### REQUIRED WORK
Take the data below and filter it for lines containing the word "computer"; show each line found.

[Saved entries]
Start of Block

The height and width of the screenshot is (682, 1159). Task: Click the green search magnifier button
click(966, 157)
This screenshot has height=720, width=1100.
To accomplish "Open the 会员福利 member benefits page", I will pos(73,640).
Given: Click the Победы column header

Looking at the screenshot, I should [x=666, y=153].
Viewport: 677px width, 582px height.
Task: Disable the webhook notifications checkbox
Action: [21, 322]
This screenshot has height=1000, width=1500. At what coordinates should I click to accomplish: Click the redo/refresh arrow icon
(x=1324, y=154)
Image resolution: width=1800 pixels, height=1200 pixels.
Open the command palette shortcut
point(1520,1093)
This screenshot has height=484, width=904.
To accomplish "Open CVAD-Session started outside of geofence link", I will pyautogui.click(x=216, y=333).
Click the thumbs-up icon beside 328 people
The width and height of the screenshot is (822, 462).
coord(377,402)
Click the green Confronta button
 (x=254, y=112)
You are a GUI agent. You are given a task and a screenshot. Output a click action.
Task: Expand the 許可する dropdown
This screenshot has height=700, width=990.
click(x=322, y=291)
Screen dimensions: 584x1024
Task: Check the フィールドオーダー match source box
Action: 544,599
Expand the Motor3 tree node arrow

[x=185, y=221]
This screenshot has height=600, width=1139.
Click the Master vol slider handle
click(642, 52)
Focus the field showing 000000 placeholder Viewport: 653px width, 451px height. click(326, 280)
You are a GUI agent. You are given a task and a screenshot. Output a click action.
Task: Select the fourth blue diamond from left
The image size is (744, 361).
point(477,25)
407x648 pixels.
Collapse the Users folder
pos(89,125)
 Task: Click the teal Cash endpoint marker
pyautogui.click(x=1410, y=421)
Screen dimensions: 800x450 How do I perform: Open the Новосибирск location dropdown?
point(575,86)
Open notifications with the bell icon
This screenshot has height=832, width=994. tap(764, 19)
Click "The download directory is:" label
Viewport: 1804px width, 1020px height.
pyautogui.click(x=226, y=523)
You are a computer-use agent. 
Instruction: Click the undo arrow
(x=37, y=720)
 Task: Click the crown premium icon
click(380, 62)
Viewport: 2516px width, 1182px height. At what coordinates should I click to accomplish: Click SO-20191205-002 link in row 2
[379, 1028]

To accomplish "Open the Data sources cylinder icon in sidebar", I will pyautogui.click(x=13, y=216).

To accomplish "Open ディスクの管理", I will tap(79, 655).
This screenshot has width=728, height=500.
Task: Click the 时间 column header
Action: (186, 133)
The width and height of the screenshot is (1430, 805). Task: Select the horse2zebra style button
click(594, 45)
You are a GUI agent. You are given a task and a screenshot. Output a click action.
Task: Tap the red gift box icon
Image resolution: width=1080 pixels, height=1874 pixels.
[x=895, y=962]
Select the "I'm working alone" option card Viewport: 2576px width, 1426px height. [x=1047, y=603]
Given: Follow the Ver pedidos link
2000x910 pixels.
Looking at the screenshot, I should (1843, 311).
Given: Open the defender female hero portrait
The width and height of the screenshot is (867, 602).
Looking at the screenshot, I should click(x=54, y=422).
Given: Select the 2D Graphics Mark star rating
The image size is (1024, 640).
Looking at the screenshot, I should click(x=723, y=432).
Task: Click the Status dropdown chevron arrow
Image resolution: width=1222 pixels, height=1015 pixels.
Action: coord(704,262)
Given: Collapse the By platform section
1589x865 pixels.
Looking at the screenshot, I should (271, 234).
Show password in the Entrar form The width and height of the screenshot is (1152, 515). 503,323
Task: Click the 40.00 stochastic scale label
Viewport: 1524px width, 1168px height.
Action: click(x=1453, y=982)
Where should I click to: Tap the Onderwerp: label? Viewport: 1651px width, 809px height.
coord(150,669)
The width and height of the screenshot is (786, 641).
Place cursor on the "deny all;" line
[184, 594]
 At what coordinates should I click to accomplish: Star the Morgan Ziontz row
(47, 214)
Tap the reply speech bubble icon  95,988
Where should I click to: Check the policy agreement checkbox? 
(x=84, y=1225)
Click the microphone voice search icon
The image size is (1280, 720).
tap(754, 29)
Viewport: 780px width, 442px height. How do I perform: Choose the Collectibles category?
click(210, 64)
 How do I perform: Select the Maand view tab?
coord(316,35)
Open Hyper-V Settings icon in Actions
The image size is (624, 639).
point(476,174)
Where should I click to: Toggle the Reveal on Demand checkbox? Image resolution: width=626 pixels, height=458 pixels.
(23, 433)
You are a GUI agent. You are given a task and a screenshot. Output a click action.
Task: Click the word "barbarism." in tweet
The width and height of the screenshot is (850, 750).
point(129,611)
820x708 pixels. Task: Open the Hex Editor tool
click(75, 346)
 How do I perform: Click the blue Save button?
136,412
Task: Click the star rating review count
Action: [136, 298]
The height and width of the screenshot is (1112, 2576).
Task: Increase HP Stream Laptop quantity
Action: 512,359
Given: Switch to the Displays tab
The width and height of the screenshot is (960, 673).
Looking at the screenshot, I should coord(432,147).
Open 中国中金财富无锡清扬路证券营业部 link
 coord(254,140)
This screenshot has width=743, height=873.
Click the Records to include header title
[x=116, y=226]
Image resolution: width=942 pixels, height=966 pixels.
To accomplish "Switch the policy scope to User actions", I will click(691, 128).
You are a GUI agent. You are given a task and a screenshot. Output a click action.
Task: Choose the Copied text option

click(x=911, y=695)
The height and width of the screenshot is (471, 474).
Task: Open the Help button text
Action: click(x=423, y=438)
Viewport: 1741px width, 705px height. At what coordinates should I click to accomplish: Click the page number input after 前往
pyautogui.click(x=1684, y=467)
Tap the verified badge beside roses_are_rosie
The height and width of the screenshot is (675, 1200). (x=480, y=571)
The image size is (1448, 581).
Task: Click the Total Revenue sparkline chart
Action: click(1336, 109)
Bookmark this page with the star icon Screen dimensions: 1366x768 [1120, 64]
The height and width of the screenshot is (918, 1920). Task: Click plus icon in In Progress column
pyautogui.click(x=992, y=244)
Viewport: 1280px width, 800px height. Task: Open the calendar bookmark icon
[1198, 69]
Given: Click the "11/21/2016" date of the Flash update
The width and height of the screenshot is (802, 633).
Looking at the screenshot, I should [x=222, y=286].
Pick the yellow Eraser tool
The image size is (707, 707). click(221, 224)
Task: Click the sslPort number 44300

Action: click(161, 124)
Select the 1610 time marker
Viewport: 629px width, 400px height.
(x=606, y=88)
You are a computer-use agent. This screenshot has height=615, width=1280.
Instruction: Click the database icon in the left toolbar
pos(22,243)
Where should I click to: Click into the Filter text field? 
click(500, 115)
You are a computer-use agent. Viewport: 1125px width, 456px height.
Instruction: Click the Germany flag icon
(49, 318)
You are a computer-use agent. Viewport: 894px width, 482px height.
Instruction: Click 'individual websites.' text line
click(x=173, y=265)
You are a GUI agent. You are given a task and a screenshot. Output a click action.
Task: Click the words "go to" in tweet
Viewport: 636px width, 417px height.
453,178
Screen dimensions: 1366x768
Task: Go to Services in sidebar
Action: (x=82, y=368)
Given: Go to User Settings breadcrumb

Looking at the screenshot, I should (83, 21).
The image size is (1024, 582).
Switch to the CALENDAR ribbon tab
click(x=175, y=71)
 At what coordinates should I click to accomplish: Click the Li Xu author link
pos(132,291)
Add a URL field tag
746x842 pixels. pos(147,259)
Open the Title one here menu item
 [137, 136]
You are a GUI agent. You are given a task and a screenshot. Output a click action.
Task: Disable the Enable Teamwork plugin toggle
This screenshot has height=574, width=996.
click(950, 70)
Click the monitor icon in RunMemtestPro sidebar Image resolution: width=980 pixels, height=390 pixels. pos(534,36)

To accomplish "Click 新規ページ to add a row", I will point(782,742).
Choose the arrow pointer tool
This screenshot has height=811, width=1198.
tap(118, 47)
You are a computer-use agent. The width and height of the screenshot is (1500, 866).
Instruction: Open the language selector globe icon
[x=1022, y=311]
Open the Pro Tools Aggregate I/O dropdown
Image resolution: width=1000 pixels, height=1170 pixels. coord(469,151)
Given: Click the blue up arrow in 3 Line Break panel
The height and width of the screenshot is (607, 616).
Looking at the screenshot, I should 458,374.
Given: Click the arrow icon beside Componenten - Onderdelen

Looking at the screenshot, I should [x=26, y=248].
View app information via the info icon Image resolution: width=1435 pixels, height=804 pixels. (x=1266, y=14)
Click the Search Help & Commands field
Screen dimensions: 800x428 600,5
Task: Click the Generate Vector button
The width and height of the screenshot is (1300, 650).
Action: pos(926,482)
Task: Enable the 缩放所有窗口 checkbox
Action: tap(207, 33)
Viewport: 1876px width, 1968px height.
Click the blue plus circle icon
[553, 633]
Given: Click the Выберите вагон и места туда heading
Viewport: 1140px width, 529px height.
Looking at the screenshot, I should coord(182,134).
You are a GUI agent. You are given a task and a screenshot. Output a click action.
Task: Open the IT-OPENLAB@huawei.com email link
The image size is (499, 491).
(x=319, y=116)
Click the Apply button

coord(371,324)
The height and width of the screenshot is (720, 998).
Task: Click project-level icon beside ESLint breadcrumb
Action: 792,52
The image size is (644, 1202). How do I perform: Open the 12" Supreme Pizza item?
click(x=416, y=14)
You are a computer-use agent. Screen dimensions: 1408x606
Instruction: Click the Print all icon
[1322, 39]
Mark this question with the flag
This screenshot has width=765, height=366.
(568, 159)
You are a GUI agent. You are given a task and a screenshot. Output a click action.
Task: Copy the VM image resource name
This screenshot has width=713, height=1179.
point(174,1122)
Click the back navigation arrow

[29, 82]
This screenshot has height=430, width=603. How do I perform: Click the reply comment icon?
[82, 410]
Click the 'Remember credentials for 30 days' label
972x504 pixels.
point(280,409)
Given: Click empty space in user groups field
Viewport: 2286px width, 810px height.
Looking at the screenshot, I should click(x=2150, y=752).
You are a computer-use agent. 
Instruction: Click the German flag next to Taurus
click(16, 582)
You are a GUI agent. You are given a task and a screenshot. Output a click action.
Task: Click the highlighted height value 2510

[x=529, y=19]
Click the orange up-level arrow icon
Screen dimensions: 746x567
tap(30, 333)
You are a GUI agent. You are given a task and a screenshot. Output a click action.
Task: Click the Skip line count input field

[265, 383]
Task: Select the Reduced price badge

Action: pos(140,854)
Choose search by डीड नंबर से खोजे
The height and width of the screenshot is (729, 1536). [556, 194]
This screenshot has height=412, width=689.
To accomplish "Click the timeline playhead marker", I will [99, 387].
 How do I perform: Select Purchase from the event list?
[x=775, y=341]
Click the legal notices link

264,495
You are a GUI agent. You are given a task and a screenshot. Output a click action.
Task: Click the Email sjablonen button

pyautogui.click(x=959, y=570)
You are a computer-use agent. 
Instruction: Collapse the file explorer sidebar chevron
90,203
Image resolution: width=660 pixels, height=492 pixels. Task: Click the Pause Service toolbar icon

End of Block

### TASK RESPONSE
You are a computer-use agent. 
You are a computer-use agent. This screenshot has height=615, width=1280.
You are a computer-use agent. Viewport: 1125px width, 456px height.
You are a computer-use agent. Viewport: 894px width, 482px height.
You are a computer-use agent. The width and height of the screenshot is (1500, 866).
You are a computer-use agent. Screen dimensions: 1408x606
You are a computer-use agent. 
You are a computer-use agent. 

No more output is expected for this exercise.